With this as backdrop, I want to point to a RAK from a few weeks back (Yes, remember I am so taking credit for RAKs I did in the weeks before I decided to tackle a whole year).  This was about a week after The Woman I Know had passed away. It was shortly after dawn and Etta and I were coming out of the woods and walking through part of our neighborhood.  We came upon a well-dressed woman who had just done a nice job of parking in her friend’s flowerbed. As she stood next to her car, assessing her handiwork, I said good morning to her.  She apologized for parking so poorly.  I said I hadn’t noticed (A lie) but I didn’t think it really mattered that much (A truth). We both (well actually the 3 of us because Etta stopped to smell the flowers or what was left of them) took a moment to look at the flower bed, and, in rapid disjointed sentences, her story gushed out.

Of all weird things, she was on her way to her best friend’s funeral in Philadelphia. Never a morning person, she was completely disorganized, kept losing her train of thought and just couldn’t get her shit together to actually leave town in order to be at the funeral on time.  She started crying and doing that hand-wavy-thing that some people do when they get really upset.
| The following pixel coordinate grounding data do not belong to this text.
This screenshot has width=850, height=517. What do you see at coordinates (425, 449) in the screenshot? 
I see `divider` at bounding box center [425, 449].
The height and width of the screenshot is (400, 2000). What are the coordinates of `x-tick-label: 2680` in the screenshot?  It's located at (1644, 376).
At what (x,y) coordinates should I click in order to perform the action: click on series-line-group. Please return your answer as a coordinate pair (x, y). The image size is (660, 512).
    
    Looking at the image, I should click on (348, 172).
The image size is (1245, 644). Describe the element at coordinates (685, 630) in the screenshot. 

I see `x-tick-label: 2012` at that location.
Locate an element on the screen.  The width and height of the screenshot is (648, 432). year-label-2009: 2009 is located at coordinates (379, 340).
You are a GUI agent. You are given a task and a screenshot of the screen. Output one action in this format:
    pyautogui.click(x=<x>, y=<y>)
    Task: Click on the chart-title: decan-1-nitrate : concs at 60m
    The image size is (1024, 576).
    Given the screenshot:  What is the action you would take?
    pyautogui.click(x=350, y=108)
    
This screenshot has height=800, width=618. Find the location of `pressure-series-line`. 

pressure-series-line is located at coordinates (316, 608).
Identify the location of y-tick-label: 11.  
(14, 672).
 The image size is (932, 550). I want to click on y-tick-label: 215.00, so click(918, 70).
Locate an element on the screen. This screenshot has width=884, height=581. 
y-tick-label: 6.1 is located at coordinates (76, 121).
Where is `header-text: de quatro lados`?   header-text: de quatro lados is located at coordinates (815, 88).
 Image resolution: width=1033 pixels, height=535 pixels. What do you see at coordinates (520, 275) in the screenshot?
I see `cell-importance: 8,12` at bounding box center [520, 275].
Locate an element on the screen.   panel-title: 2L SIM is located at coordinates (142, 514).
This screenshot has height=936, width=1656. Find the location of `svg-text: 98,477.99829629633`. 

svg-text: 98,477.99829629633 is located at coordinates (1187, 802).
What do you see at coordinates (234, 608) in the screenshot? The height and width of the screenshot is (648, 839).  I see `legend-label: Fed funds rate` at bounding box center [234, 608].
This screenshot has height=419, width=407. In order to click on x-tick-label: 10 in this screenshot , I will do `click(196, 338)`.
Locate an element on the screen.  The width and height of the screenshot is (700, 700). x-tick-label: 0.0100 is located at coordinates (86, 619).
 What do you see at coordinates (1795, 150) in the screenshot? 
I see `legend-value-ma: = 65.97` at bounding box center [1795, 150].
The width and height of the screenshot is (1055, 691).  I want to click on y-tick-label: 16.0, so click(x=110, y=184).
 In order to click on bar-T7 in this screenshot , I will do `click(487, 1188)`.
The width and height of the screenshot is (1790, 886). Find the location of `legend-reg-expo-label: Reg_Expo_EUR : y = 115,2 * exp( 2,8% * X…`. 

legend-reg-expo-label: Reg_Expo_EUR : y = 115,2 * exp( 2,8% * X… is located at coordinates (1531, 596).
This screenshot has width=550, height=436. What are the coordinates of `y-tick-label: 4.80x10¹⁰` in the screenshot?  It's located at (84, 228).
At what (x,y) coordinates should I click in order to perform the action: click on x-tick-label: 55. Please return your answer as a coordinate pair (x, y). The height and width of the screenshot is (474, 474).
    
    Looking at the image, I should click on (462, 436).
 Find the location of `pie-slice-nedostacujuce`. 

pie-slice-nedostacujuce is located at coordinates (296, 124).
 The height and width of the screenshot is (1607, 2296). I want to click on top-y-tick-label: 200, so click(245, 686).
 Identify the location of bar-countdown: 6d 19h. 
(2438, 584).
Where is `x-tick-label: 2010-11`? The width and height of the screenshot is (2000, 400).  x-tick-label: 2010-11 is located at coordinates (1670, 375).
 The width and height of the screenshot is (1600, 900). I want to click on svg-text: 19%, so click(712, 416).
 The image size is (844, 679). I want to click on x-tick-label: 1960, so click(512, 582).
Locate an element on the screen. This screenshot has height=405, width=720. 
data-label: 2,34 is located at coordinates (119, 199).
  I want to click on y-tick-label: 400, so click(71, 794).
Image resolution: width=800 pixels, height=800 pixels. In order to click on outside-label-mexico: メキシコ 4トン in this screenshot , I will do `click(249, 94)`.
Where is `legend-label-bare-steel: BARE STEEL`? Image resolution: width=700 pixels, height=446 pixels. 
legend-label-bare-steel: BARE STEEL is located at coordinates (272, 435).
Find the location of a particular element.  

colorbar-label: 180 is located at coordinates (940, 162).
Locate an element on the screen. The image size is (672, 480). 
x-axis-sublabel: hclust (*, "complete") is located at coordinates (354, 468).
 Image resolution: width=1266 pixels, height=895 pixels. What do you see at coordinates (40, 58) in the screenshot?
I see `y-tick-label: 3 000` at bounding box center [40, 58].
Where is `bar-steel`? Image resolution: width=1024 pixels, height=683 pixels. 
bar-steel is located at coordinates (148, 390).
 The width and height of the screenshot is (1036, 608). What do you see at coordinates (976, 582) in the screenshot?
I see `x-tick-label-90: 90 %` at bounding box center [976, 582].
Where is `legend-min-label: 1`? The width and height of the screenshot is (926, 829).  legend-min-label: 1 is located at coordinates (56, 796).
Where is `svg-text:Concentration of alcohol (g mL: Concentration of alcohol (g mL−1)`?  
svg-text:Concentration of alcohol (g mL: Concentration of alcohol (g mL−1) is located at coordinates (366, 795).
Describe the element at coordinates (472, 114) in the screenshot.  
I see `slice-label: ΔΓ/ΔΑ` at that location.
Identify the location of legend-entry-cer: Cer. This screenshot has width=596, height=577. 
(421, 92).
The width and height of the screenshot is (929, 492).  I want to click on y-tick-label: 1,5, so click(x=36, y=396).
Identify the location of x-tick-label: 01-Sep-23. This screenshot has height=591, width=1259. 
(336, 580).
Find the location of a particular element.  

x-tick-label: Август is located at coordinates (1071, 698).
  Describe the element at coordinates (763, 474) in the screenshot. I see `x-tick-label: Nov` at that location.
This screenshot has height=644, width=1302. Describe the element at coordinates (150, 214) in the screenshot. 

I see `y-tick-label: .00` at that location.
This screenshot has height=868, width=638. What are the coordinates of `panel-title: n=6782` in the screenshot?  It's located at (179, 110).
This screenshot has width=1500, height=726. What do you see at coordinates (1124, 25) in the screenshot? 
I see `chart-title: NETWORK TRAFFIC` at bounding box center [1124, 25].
Then she stopped crying, told herself to pull it together, then looked at me and told me she didn’t know what to do.

What did I do next?  Some heroic gesture like drive her to Philly?  Maybe go the other direction and steal her purse?  No, those things are outside the rules of RAK (not to mention just plain silly).  What I did do was tell her she was not alone in her pain.  I told her about the death of This Woman I know, her grieving husband and the large circle of friends who were struggling and hurting.  I told her that I understood how much this sucked, how awful this pain was.  I tried to squeeze as much being fully present with this person for this single moment as I possibly could. When Etta and I walked away, she called me her “angel” and said I saved her.  I laughed and told her to remember to breath.  I didn’t have the heart to tell her that I am an Evil Genius, and I waited to turn the corner before doing a happy dance for completing my RAK for the day before 7:00 in the morning.

Our whole interaction lasted less than 5 minutes.  Our interaction didn’t take away her pain, didn’t fix this fucked up situation- nothing could do that.  I think it did reduce her isolation and spinning in her broken heart, even if for a short time.  I hope she thought of that moment throughout her awful day.  I have no clue if she did. For me, it was a powerful moment that has stayed with me and I continue to try to understand.

Although I most certainly wouldn’t have been rude, I would have kept walking after smiling and providing my initial socially acceptable lie-truth comment.  But the inspiration from the Woman I Know and her husband put me in a different space that morning, a space where I stopped to really take notice of another person, found them to be suffering, and then to fully be with them, even if for only a few minutes.

Maybe part of it is about not being so alone in our saddest (or happiest) moments?  Offering our courage to others who have run out because it feeds us all? And desperately hoping they will offer their courage to us when we run out of our own? I did warn you I have a propensity for the Hallmark moment and sappiness. Although, even if my words are headed for the script of a bad made-for-TV movie, I think there is something in what I am saying, something important, something that might be “true.”  Maybe this year of random kindness will help root out that “that” that my words fail to capture.  Or not.

 

One thought on “RAK Before 7:00 AM

  1. Susie Eash

    I guarantee that the bereaved woman will remember the moment of your being fully present with her beside the damaged flower bed for the rest of her life. She may not remember your exact words, but she will remember that someone (you) connected with her, that someone threw her a life line into her chaos and sadness.